Task description ▸
Pull each line holding "computer" out of the entries below.

Information shown ▸
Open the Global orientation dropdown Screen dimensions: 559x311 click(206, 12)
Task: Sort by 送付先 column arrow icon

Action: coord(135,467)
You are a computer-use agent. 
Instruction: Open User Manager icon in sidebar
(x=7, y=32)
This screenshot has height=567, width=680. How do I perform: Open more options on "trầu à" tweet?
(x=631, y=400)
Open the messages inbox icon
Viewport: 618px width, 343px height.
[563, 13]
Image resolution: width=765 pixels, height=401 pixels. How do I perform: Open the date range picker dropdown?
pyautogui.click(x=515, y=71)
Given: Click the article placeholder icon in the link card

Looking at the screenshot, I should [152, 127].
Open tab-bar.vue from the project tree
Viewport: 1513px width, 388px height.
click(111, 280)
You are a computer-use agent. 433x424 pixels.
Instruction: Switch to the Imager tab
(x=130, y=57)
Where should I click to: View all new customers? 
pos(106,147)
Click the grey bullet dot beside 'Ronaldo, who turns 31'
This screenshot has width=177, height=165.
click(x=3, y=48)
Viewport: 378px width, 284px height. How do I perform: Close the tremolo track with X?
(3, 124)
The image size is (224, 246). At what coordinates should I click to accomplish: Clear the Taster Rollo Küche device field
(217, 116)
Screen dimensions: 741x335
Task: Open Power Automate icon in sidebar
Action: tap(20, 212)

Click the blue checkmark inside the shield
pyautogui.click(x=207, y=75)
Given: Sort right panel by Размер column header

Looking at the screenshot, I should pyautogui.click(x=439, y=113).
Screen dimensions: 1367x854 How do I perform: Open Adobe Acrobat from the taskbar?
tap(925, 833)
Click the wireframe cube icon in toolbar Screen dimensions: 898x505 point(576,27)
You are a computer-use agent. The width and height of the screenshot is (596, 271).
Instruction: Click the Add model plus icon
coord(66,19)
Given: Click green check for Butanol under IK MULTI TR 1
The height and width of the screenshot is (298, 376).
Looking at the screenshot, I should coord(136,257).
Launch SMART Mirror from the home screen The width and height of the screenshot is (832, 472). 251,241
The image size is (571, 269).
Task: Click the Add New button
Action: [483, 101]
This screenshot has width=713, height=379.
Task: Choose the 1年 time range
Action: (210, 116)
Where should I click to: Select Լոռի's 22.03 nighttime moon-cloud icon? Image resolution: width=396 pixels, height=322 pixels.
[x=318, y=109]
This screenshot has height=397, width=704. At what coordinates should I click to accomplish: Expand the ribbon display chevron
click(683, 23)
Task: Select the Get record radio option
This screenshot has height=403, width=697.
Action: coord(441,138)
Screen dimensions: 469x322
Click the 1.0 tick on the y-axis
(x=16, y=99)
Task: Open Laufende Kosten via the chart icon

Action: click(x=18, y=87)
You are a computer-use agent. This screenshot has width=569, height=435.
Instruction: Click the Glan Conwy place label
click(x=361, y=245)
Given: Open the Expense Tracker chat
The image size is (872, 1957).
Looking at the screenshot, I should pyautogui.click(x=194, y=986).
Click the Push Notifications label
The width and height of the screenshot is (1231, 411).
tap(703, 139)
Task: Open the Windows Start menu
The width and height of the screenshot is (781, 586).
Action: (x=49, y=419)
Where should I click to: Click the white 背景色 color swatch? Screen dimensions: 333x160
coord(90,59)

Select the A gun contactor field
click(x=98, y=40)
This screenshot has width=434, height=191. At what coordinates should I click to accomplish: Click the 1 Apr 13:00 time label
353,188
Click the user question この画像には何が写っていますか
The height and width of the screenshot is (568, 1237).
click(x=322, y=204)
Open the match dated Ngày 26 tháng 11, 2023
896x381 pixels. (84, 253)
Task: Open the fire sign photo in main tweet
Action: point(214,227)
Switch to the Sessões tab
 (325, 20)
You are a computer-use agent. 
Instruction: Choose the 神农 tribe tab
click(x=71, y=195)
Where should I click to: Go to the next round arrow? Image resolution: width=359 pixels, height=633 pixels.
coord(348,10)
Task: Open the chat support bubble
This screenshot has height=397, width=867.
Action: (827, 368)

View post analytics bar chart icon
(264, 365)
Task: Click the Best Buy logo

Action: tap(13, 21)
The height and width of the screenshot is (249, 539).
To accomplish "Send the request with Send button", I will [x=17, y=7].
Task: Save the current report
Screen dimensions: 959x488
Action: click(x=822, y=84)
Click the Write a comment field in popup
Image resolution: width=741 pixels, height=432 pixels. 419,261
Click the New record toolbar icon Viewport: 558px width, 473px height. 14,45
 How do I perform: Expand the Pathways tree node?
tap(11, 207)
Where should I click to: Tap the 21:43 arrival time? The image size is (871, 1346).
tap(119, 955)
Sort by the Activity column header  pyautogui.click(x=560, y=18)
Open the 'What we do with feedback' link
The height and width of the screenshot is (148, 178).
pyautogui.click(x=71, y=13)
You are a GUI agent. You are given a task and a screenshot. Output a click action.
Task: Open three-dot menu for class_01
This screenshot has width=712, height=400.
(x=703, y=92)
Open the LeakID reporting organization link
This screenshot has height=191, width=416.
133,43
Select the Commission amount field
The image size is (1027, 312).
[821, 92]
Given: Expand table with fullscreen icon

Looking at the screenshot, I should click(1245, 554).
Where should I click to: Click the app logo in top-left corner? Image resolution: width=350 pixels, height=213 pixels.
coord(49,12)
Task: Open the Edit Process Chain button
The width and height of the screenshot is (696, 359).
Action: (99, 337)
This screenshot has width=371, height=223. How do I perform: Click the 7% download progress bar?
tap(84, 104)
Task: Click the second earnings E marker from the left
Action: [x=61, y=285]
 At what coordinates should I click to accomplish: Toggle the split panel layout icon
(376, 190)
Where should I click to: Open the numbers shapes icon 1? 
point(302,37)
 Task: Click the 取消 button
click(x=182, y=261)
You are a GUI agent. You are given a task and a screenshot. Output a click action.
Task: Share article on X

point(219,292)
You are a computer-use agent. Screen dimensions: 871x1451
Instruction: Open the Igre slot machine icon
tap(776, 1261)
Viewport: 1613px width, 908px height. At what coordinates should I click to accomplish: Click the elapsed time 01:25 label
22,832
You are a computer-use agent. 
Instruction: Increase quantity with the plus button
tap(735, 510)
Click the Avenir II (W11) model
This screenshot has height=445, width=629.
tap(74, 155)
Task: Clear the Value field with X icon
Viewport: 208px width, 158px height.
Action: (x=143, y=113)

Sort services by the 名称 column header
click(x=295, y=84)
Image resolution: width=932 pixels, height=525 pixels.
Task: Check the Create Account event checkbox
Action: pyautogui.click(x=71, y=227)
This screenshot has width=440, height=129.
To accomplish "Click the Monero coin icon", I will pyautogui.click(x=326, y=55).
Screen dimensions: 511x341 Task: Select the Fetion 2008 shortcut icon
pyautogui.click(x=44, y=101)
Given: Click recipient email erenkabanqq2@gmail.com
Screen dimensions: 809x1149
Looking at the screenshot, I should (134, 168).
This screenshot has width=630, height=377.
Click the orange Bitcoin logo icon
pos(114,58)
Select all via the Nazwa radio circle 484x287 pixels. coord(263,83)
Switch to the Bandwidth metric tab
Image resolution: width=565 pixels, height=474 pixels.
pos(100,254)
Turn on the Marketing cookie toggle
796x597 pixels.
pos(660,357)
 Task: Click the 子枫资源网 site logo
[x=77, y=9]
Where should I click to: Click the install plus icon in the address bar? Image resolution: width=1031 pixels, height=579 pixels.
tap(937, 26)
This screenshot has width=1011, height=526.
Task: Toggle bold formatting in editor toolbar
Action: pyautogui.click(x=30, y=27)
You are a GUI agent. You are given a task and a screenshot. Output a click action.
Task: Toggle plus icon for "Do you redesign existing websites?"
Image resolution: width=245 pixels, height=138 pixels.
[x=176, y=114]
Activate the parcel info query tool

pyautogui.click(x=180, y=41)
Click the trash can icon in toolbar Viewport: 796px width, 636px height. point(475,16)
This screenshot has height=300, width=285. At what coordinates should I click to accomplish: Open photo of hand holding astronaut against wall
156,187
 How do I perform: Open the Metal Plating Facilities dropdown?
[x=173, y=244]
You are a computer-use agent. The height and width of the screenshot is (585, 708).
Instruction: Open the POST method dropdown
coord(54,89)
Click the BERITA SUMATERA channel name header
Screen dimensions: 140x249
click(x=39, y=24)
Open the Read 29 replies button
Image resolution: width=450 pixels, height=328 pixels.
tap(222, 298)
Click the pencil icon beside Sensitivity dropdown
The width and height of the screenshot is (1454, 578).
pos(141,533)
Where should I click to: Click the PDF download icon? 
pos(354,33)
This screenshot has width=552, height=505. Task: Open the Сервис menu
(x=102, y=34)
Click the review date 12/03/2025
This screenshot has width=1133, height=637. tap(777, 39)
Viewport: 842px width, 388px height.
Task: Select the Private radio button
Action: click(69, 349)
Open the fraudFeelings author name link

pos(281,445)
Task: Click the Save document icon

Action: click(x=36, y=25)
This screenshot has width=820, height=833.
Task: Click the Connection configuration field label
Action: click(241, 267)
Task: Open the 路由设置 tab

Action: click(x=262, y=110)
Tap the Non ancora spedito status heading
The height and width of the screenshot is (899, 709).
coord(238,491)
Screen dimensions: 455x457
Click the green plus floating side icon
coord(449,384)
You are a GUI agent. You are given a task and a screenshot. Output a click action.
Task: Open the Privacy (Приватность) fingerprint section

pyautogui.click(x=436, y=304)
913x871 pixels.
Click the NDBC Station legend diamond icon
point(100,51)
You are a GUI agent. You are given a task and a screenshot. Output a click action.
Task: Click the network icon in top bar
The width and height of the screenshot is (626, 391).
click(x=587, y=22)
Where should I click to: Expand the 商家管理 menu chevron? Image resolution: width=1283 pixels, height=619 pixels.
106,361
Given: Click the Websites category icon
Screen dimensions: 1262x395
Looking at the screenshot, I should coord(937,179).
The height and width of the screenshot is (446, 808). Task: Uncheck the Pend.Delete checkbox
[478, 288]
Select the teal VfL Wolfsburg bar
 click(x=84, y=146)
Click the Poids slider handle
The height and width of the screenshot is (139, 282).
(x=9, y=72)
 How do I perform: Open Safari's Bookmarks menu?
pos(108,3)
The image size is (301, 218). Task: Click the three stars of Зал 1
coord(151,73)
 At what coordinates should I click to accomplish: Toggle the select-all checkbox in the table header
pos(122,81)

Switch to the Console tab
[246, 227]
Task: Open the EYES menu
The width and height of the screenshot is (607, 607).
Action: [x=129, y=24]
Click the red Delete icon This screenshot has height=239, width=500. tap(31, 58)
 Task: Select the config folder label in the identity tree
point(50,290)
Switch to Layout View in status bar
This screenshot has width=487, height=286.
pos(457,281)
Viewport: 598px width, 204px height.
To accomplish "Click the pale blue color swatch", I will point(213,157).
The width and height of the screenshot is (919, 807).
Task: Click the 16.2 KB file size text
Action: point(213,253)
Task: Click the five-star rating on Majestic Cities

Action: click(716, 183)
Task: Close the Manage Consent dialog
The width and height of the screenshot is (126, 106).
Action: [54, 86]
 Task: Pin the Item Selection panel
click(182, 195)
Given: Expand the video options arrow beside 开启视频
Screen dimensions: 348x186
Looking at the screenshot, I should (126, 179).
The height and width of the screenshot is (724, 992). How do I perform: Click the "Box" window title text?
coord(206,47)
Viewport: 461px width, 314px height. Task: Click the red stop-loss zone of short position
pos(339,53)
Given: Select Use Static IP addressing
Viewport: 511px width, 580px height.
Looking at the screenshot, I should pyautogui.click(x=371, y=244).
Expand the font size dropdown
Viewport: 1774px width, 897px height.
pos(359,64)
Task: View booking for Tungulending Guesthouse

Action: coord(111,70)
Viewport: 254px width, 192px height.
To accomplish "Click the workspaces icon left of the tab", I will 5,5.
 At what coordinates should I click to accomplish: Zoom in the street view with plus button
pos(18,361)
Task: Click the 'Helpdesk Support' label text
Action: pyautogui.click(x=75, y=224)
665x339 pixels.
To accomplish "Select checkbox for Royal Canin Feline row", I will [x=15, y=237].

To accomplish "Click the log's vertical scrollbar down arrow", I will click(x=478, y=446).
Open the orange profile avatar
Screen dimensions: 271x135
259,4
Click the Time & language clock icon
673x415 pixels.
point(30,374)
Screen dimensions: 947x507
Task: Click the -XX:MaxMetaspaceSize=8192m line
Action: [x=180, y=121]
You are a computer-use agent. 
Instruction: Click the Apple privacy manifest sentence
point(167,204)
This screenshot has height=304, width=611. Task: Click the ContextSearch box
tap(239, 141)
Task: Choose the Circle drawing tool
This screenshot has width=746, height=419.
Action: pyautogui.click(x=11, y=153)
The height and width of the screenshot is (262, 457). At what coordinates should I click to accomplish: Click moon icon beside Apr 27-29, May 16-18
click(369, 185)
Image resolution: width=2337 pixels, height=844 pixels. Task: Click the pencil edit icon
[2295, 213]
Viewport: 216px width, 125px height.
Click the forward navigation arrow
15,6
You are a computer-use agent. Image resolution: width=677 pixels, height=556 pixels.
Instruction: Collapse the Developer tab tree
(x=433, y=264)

Answer area ▸
You are a computer-use agent. 
You are a computer-use agent. 433x424 pixels.
You are a computer-use agent. The width and height of the screenshot is (596, 271).
You are a computer-use agent. This screenshot has width=569, height=435.
You are a computer-use agent. 
You are a computer-use agent. Screen dimensions: 871x1451
You are a computer-use agent. 
You are a computer-use agent. The height and width of the screenshot is (585, 708).
You are a computer-use agent. 
You are a computer-use agent. Image resolution: width=677 pixels, height=556 pixels.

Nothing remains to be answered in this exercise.